Now for part 3, we know that maximum height is reached when v=0. Also, I am given: a = -9.81m/s$$^2$$ u = 20.24m/s So will I use? $$v^2=u^2+2ax$$ NOTE: "u" denotes initial speed. "x" denotes displacement/distance (in this case same thing) $$v^2=u^2+2ax$$ $$0^2=17^2+2(-9.81)x$$ $$-17^2=2(-9.81)x$$ $$17^2=2(9.81)x$$ $$x=17^2/[2(9.81)]\approx 14.73$$

8. idku

PART 4 How far from where it was kicked will the ball land? (Horizontal Displacement) = (Time) × (Horizontal Velocity) I know the horizontal velocity, but the time is unknown.
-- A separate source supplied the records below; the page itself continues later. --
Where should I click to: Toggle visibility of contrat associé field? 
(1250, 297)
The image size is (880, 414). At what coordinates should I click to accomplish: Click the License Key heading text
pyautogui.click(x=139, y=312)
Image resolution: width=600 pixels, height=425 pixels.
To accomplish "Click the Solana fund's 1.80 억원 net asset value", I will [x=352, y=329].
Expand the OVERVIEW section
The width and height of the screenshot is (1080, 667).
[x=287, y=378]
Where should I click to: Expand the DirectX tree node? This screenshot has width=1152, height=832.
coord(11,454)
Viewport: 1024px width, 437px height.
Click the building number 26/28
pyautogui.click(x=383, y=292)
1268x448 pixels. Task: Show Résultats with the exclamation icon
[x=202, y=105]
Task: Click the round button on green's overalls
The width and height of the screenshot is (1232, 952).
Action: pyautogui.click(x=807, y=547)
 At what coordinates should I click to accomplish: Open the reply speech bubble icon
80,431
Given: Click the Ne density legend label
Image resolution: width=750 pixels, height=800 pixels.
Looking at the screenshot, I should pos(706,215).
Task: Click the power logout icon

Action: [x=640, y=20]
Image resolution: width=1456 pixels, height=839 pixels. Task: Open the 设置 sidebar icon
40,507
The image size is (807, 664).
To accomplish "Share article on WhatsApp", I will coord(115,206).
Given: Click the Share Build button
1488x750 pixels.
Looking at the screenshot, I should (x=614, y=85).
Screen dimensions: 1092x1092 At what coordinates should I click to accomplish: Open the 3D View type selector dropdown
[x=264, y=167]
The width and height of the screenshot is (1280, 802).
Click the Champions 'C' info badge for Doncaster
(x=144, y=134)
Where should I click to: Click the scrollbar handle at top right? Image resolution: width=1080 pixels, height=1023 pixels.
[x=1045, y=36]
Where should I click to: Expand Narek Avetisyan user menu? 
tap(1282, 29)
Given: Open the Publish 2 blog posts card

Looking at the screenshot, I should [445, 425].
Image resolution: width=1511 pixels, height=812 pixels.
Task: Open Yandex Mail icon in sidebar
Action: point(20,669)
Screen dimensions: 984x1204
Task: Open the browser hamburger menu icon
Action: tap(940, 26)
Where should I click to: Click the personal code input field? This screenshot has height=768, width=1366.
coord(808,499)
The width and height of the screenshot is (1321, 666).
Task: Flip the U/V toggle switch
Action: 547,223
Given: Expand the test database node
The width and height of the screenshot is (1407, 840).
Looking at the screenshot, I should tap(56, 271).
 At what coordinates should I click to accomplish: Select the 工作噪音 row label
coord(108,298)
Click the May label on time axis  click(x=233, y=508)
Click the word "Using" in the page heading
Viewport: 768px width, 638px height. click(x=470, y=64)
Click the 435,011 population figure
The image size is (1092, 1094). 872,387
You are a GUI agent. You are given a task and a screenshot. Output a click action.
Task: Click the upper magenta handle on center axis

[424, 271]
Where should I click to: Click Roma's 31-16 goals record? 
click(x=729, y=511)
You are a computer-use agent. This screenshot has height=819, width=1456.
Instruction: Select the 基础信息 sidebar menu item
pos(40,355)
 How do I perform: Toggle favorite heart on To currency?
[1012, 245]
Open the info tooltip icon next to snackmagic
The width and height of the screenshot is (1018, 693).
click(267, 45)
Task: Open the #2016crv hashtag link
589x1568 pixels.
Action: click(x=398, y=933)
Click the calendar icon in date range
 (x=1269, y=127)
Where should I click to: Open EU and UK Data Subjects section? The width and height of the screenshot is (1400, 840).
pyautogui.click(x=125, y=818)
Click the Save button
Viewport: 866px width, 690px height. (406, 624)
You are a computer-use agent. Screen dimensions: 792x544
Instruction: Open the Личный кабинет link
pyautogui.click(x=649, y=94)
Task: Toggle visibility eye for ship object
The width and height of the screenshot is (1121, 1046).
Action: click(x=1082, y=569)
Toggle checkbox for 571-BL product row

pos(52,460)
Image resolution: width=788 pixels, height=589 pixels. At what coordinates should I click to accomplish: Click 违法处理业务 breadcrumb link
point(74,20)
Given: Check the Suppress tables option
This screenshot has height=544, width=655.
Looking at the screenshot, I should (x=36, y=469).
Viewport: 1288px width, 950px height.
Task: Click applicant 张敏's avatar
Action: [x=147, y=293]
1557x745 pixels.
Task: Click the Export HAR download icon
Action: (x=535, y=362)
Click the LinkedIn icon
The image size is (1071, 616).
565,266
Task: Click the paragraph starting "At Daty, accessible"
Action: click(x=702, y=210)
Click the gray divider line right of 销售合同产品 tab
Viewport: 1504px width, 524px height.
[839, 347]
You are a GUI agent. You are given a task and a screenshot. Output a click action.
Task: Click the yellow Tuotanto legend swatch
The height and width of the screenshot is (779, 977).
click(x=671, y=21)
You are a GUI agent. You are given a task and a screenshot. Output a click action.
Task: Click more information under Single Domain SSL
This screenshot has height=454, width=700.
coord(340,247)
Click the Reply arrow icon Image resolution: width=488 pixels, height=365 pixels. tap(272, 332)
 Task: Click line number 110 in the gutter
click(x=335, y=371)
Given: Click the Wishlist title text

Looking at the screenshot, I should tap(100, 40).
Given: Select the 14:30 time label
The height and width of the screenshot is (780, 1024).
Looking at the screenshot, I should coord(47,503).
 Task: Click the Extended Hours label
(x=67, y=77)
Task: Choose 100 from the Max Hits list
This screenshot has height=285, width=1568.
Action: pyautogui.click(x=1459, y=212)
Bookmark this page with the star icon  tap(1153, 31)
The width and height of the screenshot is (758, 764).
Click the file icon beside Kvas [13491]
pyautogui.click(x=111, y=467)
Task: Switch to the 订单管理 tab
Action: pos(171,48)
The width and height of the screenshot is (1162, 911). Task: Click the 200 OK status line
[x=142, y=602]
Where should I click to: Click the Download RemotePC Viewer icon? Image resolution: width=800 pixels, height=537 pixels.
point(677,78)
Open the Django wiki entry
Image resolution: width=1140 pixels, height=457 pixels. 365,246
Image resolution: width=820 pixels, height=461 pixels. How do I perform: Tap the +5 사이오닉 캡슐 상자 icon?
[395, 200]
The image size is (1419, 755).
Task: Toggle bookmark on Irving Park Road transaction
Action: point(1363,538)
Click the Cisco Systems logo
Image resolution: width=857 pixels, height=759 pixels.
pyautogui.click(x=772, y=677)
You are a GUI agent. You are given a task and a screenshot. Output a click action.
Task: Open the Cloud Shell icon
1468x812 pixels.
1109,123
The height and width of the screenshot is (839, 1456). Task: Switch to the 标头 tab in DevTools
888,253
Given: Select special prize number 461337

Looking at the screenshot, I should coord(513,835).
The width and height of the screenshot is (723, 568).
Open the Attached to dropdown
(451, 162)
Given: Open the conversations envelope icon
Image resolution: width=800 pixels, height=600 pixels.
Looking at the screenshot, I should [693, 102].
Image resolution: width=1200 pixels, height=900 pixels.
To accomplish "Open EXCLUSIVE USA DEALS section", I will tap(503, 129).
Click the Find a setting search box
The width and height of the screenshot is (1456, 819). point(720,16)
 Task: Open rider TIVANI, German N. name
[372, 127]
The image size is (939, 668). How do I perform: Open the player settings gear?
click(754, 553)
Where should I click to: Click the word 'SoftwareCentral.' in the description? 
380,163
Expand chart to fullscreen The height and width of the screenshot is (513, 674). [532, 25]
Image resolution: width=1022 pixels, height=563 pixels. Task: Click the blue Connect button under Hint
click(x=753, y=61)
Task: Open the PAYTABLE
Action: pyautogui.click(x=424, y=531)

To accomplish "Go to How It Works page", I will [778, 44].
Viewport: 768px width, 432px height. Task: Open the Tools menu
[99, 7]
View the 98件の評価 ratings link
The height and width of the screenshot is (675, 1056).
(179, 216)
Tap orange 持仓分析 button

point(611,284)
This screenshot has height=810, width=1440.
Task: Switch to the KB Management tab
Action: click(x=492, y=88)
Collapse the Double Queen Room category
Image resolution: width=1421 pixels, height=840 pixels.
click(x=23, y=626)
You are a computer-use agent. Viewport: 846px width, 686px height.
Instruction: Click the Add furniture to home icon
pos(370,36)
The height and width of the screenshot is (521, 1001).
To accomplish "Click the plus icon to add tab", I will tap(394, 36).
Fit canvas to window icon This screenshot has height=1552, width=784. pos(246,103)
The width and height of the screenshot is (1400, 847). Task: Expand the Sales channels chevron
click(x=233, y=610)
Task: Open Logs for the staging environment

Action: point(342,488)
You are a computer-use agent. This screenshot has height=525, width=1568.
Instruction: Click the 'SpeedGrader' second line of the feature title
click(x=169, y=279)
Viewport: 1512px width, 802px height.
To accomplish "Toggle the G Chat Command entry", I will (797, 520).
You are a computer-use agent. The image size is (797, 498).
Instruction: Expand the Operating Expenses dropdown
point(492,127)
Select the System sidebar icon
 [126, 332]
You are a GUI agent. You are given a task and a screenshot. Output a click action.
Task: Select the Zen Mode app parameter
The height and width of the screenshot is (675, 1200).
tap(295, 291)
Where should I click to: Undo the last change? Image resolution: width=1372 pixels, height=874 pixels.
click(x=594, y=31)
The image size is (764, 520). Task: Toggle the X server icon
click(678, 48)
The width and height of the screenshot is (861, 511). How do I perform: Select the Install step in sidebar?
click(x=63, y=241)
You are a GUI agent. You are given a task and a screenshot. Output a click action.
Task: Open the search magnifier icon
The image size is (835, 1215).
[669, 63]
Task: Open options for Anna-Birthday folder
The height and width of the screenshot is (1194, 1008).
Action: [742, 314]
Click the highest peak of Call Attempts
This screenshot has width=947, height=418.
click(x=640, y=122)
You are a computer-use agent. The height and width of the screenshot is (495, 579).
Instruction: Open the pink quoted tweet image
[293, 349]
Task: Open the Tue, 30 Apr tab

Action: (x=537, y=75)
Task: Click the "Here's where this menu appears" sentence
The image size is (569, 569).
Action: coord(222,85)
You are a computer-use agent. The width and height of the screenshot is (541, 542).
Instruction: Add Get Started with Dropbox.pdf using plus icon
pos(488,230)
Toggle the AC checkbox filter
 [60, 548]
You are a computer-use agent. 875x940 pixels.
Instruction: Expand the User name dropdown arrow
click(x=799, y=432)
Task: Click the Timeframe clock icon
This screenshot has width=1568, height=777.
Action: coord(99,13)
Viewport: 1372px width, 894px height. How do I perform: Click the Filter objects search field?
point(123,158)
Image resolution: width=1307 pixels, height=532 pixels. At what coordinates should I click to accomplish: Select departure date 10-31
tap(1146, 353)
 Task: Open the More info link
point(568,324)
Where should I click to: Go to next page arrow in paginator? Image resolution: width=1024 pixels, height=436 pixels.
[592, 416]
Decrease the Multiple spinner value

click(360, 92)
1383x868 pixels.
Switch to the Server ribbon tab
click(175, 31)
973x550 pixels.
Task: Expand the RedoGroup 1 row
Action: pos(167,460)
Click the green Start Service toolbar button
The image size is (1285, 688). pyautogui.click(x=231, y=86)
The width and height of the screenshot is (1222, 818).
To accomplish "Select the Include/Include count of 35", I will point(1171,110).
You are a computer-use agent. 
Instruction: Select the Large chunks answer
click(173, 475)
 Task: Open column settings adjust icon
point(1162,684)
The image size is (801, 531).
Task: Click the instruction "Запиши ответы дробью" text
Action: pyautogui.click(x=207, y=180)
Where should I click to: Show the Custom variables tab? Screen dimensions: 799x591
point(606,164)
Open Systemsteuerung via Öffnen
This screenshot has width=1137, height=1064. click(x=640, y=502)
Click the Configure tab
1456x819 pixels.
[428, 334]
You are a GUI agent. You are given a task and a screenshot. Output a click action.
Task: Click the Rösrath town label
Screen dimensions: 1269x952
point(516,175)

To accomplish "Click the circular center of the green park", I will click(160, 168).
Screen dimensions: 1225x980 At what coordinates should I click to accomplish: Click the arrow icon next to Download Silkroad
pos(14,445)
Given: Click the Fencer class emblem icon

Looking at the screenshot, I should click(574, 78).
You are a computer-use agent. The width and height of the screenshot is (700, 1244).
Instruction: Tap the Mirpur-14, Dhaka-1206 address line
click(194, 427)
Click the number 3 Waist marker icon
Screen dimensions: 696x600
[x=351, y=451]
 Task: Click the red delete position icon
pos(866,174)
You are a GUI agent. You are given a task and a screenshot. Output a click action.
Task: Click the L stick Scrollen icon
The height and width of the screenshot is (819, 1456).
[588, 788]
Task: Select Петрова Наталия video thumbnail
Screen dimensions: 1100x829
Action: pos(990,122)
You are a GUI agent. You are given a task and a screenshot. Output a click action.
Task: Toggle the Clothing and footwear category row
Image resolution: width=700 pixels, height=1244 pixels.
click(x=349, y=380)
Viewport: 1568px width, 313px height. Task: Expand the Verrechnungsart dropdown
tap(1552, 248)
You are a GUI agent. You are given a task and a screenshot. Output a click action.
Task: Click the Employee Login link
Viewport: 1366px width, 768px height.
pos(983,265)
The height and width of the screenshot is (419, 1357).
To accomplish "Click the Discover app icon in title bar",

We can use the vertical components to find the time!! Since the ball travels in a parabolic motion it is just twice the time from v=17 (initial horiz velocity) to v=0 (the maximum height point, or the vertex) so we went from 17 m/s to 0 m/s how many second would that have took if every second we lose 9.81m/s? 17(m/s) / 9.81(m/s^2) ≈ 1.732 seconds Now remember we go twice from v=17m/s to v=0m/s So we really have 3.464 seconds of FULL motion time when ball is in air. units work out too! Now we can find the time. (Horizontal Displacement) = (Time) × (Horizontal Velocity) (Horizontal Displacement) = (3.464) × (11) (Horizontal Displacement) = 38.104

9. idku

I am having trouble with part 5.

10. idku

A soccer ball is kicked with an initial horizontal velocity of 11 m/s and an initial vertical velocity of 17 m/s. 5) What is the speed of the ball 2.5 seconds after it was kicked?

11. idku

v=u+at u - initial speed t - time a - accel due to gravity = -9.81m/s^2 v=20.24+(-9.81)2.5=-4.285 speed is always positive, so 4.285 because we want to know what happens with speed at t=2.5 No, that doesn;t work for some reason.

12. anonymous

|dw:1441345370981:dw|

13. idku

11+(9.81)2.5=35.525 and that is incorrect either (I put it in my practice thingy and it denied)

14. idku

oh, 20.24 not 11, I suppose. initial velocity V< not speed of horiz.

15. idku

20.24+(9.81)2.5=44.675 but that is too large. and I check it is not right

16. anonymous

|dw:1441345702758:dw|

17. idku

I am sorry but I don't really get that picture.

18. idku

0.768 second from 2.5 to the vertx point. g=-9.81 and what is the h?

19. anonymous

h is height from the ground=?

20. idku

and what formula does this go by?

21. idku

oh I think i got the time

22. anonymous

h=ut+1/2gt^2

23. anonymous

t=1.732-0.768=? |dw:1441346465866:dw|

24. idku

v=u+at but we are starting from v=0 using t=0.768 because there is 0.768 seconds till the time point of 2.5s that we want. (This is making sense a lot, if we just flip the pic from left to right) So v=20.24+(-9.81m/s^2)(0.768s)=12.70m/s

25. idku

So at t=2.5 v=10.70m/s

26. idku

12.70 ***

27. idku

h=ut+1/2gt^2 are we using the vertical velocity component 17m/s for u?

28. idku

Vertical Displacement = (17m/s)•(2.5s) + (1/2)•(-9.81m/s$$^2$$)•(2.5s)$$^2$$=11.84m

29. idku

Yup got both time and max height

30. idku

i mean not max height but height at t=2.5

31. idku

Thank you very much!

32. idku

$$x=ut+\dfrac{1}{2}(-9.81)t^2$$ x - vert. displacement u - initial velocity

33. idku

that is a nice formula I am taking a note of. Thanks once again. (((I will do a similar practice once more.)))